Die mitteldeutsche Bischöfin Ilse Junkermann hat sich gegen eine Abschottung der EU und für eine christliche und solidarische Flüchtlingspolitik in Europa ausgesprochen.

Die Fluchtursachen, nicht die Flüchtlinge müssten bekämpft werden, erklärte Junkermann am Sonntag in Erfurt. Dabei warb sie für eine Online-Petition, die sie selbst und bis Sonntagmittag mehr als 38.300 Menschen unterzeichnet haben.

"Es ist für mich ein Skandal, dass wir wesentlich dazu beitragen, dass Europa für Menschen, die in Not sind, eine Festung ist, deren Mauern kaum zu durchdringen sind, während umgekehrt für den Handel und das, was wir wollen und brauchen, die Grenzen durchlässig sind", erklärte Junkermann.
Die Bischöfin der Evangelischen Kirche in Mitteldeutschland (EKM) kritisiert seit Jahren die Flüchtlingspolitik in Europa. So hat sie wiederholt auf die Mitverantwortung der europäischen Länder für die wachsende Not in den südlichen Ländern hingewiesen.



In der Online-Petition werden die Regierungen in der Europäischen Union aufgefordert, den völkerrechtlich verankerten Flüchtlingsschutz nicht weiter zu gefährden.
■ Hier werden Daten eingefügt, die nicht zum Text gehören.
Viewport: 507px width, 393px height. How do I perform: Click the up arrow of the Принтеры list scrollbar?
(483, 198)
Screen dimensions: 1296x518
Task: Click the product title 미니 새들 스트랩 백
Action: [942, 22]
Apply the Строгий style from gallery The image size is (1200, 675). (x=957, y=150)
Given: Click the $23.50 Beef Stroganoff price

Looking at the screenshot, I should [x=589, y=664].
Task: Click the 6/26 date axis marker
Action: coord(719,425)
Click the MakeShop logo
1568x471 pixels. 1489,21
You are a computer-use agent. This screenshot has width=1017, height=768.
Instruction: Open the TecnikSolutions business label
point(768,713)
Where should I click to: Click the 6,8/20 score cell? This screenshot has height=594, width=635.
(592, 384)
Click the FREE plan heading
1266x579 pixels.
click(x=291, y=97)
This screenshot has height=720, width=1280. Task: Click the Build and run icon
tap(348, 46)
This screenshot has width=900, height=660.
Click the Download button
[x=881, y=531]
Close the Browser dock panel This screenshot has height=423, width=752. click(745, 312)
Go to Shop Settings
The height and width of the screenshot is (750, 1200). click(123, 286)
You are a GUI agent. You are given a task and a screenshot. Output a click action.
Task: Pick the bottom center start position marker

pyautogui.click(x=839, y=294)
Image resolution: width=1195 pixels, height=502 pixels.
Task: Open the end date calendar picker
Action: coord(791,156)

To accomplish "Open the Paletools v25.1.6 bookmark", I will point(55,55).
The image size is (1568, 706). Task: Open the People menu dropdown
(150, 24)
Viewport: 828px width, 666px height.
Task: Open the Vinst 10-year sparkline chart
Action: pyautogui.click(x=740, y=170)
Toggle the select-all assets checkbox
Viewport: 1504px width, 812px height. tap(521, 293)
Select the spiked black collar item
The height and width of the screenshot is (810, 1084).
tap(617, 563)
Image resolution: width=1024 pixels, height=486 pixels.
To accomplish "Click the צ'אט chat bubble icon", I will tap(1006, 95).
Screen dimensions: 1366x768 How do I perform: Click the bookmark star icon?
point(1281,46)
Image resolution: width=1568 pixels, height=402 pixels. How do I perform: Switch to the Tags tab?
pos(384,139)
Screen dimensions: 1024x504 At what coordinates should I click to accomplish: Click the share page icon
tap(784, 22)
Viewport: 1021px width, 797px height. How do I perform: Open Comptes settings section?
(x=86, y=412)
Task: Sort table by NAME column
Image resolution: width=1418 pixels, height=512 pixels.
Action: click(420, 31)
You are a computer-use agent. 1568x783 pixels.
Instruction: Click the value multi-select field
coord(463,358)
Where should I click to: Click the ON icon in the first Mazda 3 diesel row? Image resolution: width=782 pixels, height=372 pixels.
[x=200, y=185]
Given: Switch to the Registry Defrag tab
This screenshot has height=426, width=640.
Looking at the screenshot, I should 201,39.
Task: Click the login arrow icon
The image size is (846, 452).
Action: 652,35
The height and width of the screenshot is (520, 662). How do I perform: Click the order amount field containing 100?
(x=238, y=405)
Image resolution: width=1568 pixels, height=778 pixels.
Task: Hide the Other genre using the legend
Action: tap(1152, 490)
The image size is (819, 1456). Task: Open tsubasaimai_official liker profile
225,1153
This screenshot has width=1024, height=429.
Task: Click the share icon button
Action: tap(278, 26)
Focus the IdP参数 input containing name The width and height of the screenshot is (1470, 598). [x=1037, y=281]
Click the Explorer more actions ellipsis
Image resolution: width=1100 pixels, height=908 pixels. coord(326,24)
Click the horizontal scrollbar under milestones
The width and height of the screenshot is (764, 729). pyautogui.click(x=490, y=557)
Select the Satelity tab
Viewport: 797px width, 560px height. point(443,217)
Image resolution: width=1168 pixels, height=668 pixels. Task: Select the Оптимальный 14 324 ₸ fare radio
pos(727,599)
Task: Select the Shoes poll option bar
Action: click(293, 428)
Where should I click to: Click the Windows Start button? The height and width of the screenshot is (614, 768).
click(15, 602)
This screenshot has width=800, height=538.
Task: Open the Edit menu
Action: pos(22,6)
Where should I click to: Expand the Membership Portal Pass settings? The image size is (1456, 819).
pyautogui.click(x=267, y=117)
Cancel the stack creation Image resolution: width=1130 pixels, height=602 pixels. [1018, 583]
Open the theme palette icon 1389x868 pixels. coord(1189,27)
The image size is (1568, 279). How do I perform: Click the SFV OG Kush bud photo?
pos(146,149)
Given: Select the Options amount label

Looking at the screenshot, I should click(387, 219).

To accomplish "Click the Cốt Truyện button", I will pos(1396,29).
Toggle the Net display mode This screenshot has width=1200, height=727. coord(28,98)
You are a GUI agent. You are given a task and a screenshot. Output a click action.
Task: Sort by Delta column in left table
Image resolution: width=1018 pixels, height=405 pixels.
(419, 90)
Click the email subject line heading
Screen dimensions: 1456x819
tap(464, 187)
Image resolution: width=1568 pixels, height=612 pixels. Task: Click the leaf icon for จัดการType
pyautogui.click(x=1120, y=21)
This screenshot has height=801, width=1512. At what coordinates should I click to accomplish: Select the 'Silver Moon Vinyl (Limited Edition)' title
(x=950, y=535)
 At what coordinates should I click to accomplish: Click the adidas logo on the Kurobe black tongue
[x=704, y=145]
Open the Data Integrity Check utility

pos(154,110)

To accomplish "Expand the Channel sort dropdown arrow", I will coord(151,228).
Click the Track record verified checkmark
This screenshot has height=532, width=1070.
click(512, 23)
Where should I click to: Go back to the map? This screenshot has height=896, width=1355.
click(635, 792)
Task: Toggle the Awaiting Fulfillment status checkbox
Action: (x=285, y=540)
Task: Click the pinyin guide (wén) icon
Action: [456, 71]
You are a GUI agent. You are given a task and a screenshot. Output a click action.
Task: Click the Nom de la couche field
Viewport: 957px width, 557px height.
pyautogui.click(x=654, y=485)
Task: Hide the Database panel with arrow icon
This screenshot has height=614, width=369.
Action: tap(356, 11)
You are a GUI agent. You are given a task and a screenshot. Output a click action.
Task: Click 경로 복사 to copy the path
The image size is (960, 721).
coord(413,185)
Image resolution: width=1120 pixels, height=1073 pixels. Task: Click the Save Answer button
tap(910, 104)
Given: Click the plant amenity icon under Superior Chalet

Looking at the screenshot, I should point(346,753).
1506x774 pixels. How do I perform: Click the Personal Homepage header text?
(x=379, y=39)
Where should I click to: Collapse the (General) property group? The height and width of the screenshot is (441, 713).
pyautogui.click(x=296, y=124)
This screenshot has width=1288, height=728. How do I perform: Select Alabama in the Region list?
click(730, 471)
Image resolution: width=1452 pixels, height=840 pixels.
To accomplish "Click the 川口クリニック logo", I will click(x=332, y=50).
Die von der Journalistin Beatrice von Weizsäcker, dem grünen EU-Parlamentarier Sven Giegold und dem Historiker Ansgar Gilster initiierte Petition auf der Internetseite change.org trägt den Titel "Flüchtlingspolitik in Europa: Erst stirbt das Recht, dann der Mensch!" Darin werden unter anderem die Kirchenleitungen in Europa aufgefordert, die Menschenwürde ohne politische Rücksichtnahme zu verteidigen.